The secretary, who had re-entered the office a few moments earlier carrying some papers, had paused to watch, and now had a question. “Did he leave a family?” she asked, gazing into the stage.
“No.” Grodsky rubbed his eyes. “As I recall from his records, he grew up in some institution-like you, Mann. Never married. Very able spaceman.”
“And an able planeteer,” put in Colonel Brazil. After a moment he added: “Another happy bachelor bit the dust. Not many of us left. I guess I met him two or three times.”
Adam was staring at the last frozen frame of Alexander Golden on the little stage. Something about it was bothering him. “I. think I might have met him, somewhere.” But the vague sense of recognition eluded Adam and vanished when he tried to pin it down. He shrugged.
As the holostage dimmed down completely and the lights in the room came up to normal, Boris shifted around on his desk-top perch to face the General. “Well, boss, what do we do?”

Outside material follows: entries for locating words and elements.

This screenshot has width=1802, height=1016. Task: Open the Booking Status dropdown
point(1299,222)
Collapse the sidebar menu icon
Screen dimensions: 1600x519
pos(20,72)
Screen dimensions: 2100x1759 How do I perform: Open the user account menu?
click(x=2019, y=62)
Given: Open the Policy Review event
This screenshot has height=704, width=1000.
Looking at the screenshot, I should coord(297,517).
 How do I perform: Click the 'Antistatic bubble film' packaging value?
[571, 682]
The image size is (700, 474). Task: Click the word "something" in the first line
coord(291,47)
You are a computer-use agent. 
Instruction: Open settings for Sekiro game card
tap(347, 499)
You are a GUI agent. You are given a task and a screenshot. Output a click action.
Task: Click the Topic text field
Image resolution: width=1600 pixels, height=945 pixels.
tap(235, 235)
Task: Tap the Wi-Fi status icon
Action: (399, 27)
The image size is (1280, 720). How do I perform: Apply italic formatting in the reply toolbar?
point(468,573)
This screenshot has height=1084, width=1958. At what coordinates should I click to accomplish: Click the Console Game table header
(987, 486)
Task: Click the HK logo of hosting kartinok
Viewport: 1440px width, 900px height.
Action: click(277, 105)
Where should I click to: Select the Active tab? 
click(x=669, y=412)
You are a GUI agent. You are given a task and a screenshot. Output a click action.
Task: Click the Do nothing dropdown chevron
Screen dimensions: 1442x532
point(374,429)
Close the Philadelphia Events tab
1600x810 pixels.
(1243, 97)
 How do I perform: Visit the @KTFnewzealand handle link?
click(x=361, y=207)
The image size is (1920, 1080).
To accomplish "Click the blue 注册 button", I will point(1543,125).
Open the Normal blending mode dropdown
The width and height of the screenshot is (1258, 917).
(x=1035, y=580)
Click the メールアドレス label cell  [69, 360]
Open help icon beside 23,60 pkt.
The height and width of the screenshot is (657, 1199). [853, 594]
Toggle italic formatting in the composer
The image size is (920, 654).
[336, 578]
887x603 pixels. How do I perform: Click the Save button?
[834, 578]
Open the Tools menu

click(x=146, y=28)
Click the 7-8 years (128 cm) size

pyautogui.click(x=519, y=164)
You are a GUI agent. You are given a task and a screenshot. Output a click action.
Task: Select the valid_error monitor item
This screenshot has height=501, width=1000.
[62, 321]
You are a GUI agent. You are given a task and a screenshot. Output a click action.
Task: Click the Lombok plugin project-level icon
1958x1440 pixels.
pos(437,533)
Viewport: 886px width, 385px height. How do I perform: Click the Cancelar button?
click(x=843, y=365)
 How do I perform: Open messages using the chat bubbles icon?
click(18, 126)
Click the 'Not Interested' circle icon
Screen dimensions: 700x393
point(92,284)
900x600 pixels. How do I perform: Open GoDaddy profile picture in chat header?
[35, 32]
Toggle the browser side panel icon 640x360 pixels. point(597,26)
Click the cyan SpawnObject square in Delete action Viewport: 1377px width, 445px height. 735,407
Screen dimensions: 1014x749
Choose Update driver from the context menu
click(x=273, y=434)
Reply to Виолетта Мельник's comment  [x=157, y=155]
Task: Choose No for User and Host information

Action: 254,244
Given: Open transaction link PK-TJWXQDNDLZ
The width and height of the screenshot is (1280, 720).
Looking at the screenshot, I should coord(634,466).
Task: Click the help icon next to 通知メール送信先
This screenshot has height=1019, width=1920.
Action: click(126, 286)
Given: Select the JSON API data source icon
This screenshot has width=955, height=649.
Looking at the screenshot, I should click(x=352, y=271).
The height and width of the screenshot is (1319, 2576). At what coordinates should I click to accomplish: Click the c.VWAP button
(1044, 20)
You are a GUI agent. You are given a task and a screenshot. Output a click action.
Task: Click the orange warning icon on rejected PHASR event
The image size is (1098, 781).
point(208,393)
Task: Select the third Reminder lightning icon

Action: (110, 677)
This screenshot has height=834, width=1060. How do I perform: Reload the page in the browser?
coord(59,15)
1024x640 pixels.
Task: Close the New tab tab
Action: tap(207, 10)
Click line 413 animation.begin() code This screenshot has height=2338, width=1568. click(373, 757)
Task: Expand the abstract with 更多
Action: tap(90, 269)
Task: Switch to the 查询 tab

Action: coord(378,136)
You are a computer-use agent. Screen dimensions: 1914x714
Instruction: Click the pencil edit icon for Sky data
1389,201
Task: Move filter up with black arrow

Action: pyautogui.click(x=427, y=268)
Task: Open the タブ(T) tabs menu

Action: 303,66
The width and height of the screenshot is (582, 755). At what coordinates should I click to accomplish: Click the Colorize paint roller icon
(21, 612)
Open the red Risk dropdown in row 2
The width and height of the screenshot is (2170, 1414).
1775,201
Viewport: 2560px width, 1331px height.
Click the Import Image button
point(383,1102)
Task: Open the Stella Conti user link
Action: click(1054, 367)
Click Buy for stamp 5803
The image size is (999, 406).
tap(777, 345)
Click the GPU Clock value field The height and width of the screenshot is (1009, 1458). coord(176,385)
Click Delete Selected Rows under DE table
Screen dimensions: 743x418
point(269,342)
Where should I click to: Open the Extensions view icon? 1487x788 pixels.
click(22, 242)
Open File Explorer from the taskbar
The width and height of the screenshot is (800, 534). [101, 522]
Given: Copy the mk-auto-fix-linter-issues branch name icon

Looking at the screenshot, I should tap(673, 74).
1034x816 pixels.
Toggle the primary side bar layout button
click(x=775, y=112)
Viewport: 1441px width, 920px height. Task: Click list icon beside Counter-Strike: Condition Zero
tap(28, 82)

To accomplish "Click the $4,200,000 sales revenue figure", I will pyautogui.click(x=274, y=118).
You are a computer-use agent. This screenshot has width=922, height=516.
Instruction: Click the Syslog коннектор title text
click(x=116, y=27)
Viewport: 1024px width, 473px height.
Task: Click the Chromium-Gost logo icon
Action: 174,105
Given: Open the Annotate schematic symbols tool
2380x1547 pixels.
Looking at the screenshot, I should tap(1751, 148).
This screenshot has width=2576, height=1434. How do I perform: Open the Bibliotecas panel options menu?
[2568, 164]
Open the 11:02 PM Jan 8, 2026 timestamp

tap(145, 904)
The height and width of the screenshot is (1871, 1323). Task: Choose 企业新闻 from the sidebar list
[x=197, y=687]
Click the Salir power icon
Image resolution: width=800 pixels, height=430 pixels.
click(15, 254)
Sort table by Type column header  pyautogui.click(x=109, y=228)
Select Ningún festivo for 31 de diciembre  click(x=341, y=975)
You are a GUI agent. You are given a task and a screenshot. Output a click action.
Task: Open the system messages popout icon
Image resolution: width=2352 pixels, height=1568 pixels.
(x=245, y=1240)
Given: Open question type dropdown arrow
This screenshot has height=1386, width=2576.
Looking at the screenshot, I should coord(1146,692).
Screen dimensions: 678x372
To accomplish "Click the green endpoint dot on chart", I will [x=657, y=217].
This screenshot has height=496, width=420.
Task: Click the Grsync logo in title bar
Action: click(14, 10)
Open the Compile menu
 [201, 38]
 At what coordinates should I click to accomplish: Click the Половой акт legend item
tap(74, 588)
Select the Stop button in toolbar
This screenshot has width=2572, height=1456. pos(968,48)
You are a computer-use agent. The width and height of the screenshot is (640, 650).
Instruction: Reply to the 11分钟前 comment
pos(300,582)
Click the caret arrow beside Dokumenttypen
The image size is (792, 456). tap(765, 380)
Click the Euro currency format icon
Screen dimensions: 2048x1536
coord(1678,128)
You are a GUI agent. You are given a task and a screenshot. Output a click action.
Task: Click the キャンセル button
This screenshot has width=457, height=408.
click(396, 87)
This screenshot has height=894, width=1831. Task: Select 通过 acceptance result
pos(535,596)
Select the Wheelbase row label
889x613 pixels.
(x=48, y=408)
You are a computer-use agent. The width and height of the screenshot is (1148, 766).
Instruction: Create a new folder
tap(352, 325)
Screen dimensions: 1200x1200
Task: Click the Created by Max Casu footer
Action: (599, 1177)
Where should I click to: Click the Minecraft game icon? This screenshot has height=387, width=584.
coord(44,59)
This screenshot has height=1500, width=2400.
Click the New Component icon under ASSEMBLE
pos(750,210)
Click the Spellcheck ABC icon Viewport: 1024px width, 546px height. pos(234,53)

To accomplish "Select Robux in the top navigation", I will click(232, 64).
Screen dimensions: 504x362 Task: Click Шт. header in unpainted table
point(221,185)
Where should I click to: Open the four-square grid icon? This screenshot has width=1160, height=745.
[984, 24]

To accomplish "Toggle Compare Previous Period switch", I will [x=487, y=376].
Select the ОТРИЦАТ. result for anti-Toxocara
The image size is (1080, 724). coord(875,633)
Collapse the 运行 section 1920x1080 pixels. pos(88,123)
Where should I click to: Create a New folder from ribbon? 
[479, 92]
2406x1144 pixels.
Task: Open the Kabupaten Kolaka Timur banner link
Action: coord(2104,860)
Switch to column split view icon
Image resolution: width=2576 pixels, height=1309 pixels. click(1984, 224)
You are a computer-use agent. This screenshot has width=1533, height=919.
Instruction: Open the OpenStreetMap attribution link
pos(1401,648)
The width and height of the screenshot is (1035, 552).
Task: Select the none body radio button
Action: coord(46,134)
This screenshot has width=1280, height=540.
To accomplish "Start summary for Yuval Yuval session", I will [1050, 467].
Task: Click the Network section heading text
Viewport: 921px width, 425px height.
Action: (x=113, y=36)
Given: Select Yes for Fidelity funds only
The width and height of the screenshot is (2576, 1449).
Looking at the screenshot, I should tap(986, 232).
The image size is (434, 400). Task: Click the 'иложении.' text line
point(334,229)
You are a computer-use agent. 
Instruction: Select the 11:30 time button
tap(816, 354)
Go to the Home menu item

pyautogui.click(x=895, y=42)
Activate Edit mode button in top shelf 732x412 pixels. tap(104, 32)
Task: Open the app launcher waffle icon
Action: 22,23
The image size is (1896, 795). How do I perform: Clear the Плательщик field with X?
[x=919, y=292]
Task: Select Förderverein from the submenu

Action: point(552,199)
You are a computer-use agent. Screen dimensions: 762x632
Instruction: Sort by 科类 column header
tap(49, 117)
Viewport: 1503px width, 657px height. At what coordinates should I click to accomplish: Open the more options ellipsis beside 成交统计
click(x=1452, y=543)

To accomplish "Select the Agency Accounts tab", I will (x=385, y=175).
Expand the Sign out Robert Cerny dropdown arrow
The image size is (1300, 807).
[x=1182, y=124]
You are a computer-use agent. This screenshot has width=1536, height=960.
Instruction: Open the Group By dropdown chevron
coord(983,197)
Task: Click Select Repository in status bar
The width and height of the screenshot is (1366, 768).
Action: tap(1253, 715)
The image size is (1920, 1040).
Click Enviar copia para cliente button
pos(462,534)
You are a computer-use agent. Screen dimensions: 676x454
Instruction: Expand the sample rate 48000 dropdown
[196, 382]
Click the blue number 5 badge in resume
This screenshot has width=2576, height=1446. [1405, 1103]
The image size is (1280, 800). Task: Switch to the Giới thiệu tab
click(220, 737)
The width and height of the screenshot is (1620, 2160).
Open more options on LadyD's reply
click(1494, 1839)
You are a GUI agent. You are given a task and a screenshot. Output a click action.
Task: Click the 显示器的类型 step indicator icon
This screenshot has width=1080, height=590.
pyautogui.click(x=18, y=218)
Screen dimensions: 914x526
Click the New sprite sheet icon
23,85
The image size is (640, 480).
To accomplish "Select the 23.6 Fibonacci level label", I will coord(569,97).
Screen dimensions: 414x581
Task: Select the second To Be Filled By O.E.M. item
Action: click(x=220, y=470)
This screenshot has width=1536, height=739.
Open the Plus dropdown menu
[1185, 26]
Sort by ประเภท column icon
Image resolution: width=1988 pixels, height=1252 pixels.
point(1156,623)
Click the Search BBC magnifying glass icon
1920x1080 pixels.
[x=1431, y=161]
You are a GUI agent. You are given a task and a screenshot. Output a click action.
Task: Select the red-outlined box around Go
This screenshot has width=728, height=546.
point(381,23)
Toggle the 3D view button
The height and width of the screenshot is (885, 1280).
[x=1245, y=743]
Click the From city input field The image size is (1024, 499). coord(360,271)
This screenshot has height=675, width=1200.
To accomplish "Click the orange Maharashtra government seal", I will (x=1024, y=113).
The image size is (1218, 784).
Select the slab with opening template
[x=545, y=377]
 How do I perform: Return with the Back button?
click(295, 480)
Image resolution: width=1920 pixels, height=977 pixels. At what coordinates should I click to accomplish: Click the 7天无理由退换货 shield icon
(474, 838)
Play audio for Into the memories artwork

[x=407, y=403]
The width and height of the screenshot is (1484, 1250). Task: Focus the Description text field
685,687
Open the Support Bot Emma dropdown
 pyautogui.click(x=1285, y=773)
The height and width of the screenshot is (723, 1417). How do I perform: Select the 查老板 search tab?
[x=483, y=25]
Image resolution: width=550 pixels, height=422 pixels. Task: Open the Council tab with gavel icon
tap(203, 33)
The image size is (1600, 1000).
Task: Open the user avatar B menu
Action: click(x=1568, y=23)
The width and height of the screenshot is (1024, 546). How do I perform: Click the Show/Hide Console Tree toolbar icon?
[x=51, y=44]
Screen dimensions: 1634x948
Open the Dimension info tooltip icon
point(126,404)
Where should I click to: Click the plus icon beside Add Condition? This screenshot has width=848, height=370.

“We go back there,” said Grodsky, swiveling his chair back to face his desk, and the two visitors in his office. The General’s face was lined and tight-looking. Obviously Fakhuri’s discovery was in his lap. The situation could not be managed from the distance of Earth, not when it took forty days by courier ship for a message to be sent and answered. No Earth government would be foolish enough to send more than broad instructions to Antares base, and in this case there was little doubt of what those instructions were going to say.
“Now,” said Grodsky, getting down to business. “That forcefield, or whatever it is, around that planet-let’s start calling it planet Golden-the field around planet Golden seems to me a flat impossibility. Consider:
“First, it almost entirely envelops an Earth-sized world. Second, the passive detection crew on theMarco were able to pick up no trace of it. Third, it allowed a scoutship to enter, but only as a falling object. It cut off the scout’s engines, its radio, and possibly everything else aboard.